First, the rules limit equity fundraising and investing to different amounts depending on whether the participant is a company looking for funds or an individual looking to invest.28 A company is only allowed to crowdfund $1million maximum in aggregate throughout the course of 12 months.29 In contrast, rules for investors are more restrictive and more complicated: If an individual's "annual income or net worth is less than $100,000," then the maximum aggregate that person can invest is "the greater of . . . $2,000 or . . . 5 percent of the lesser of their annual income or net worth.30 But, if an individual's net worth and annual income are both greater than or equal to $100,000, then they can only invest in aggregate a maximum of "10 percent of the lesser of their annual income or net worth."31

However, this system is complicated and onerous. It is a chore to both parse out the statute's language and to actually follow its instructions. First, an individual will have to find out his annual income, or net worth. If both are $100,000 or more, then he may only spend 10 percent annual income or net worth, whichever is the lesser, on equity crowdfunding. However, if either his net worth or annual income is less than $100,000, then he must find out which is the lesser.
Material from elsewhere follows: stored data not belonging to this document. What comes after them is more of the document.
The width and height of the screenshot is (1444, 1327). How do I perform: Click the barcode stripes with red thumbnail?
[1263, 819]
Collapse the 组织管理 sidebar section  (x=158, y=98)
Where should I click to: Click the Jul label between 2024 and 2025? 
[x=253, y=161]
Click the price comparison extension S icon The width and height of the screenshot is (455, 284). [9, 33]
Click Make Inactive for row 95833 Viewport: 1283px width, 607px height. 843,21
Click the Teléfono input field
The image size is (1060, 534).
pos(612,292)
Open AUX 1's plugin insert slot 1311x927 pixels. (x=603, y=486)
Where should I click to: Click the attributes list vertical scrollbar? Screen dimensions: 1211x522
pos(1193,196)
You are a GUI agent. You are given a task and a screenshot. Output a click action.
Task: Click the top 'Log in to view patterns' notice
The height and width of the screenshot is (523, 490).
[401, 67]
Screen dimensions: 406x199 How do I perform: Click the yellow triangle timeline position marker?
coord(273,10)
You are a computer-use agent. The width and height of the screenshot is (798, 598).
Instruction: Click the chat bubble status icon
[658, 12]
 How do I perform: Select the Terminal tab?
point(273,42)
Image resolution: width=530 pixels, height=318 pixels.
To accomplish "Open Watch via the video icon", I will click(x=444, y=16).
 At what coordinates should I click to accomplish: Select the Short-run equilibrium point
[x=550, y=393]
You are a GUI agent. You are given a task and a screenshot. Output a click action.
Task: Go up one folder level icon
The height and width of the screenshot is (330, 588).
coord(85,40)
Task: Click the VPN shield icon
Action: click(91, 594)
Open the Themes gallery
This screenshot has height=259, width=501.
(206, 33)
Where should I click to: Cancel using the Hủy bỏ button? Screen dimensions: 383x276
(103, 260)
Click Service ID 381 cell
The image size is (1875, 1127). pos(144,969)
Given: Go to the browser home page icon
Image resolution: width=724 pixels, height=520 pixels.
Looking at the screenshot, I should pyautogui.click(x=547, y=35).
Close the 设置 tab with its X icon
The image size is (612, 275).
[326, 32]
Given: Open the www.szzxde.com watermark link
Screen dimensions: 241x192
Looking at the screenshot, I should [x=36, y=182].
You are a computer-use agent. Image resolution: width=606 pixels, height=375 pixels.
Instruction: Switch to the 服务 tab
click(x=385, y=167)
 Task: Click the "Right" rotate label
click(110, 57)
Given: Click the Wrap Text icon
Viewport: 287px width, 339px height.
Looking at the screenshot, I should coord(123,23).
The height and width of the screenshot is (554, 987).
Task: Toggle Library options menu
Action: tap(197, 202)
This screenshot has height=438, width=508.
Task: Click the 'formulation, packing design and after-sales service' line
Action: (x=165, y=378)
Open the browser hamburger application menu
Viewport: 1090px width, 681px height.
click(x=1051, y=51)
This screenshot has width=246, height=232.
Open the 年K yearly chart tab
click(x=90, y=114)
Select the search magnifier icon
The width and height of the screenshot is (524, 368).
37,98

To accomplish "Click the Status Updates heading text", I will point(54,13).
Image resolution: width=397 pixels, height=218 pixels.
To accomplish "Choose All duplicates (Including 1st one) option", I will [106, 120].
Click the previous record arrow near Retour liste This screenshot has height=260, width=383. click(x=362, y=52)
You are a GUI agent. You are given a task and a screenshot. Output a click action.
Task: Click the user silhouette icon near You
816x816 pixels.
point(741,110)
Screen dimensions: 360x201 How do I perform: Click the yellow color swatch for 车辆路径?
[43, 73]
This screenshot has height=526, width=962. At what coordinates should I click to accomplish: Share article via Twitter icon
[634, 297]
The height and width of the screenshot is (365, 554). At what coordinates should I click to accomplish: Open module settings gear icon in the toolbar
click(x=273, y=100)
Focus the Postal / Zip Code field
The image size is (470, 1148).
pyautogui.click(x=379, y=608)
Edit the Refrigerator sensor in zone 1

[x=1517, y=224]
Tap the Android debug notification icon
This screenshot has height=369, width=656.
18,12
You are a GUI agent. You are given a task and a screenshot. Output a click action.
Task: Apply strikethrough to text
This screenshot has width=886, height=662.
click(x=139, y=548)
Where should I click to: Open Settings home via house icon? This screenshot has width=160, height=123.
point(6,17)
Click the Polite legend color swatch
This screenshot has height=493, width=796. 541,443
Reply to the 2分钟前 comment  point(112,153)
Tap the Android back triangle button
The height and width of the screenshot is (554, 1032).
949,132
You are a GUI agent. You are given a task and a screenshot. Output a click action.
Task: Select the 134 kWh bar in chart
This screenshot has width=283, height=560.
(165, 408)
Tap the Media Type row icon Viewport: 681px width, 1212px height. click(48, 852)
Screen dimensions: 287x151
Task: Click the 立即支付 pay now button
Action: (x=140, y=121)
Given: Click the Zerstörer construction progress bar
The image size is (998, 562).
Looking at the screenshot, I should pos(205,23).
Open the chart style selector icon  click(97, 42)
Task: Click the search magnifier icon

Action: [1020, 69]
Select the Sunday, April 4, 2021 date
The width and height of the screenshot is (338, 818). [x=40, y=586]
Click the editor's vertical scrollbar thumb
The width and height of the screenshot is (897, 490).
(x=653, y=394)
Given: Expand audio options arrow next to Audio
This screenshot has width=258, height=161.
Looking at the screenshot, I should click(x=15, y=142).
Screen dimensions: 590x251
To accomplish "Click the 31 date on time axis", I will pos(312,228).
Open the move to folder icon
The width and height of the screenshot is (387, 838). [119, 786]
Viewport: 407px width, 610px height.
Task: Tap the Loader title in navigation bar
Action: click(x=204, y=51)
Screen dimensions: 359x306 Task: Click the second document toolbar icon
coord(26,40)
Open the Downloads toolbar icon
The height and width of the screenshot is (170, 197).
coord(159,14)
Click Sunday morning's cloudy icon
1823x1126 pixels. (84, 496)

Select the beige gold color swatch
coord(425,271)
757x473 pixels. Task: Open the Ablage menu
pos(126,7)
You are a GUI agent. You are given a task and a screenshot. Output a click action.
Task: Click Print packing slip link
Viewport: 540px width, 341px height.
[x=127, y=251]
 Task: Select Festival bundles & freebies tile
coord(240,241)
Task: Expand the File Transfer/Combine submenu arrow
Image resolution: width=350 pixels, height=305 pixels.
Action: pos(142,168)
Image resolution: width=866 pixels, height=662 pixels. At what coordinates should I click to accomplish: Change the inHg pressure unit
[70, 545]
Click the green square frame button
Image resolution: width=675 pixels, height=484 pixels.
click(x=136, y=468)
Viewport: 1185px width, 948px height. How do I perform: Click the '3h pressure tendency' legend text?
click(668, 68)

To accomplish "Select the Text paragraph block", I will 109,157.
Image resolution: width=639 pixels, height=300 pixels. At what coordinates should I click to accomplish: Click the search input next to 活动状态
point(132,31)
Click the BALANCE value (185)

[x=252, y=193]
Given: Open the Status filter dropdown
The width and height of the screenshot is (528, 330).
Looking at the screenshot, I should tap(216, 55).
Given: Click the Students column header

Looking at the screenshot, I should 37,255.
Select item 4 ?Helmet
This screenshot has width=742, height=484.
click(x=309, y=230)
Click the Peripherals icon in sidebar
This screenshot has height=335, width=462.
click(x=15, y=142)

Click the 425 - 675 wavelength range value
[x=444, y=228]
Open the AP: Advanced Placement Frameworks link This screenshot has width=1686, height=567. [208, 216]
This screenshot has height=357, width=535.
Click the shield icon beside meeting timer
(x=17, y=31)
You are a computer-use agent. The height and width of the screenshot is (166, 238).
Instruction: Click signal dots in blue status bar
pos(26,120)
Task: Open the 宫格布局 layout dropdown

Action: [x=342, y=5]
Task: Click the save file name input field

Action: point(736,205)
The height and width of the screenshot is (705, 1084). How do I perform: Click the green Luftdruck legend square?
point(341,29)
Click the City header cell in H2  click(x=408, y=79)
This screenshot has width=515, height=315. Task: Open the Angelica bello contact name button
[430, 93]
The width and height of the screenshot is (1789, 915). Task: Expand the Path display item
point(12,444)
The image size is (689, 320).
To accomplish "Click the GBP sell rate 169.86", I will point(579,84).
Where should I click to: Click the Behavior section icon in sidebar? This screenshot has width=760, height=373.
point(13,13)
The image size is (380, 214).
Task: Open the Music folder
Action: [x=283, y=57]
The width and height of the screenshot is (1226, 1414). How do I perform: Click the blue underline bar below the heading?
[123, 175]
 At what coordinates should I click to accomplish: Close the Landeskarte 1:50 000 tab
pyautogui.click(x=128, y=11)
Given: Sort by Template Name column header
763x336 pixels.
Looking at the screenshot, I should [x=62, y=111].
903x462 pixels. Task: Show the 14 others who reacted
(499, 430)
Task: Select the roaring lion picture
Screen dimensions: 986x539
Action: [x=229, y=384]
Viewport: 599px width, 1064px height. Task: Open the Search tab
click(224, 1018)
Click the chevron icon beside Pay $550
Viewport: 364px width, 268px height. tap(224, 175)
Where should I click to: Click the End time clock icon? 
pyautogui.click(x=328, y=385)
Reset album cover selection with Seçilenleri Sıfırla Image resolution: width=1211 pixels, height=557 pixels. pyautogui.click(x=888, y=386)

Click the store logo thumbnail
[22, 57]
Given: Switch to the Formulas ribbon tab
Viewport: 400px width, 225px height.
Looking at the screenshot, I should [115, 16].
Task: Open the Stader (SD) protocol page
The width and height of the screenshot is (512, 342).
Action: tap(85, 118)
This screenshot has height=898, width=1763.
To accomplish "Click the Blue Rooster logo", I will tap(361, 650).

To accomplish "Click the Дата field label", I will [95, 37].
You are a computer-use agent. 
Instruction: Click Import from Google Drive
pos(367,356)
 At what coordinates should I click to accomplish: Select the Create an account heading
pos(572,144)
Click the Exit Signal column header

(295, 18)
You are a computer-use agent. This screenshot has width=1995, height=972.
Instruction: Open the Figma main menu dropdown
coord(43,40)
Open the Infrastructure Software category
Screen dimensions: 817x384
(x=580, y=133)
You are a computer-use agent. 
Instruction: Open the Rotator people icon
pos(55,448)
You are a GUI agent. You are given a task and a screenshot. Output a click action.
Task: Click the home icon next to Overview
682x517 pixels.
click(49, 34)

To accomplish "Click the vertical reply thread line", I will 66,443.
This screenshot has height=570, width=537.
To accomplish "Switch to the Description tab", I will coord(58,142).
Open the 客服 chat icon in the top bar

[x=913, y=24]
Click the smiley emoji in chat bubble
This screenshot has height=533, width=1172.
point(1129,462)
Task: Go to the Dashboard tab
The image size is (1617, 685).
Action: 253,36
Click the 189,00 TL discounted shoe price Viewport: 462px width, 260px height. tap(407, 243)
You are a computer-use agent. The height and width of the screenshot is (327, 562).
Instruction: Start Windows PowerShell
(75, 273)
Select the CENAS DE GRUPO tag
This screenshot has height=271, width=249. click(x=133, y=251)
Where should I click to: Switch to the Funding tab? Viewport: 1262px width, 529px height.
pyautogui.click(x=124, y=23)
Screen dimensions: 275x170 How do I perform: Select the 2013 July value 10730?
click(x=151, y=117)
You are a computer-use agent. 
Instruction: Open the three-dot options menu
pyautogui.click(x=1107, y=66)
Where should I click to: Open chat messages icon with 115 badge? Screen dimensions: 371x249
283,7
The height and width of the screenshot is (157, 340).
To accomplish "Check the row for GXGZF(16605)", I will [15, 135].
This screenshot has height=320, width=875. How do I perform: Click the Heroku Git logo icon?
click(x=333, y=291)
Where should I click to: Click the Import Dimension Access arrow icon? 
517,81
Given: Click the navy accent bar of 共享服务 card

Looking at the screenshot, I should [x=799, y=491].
If 5 percent of the lesser number is greater than $2,000, then he may invest up to that 5 percent within a 12-month period. If that 5 percent is less than $2,0000, then he may only invest up to $2,000 in a 12-month period. The final rule covering investors is that "the aggregate amount of securities sold to an investor through all crowdfunding offerings may not exceed $100,000" in a 12-month period.32 These rules are likely aimed at preserving the JOBS Act's goal to help small businesses, rather than allowing a large company to raise money which it is able to receive in other ways.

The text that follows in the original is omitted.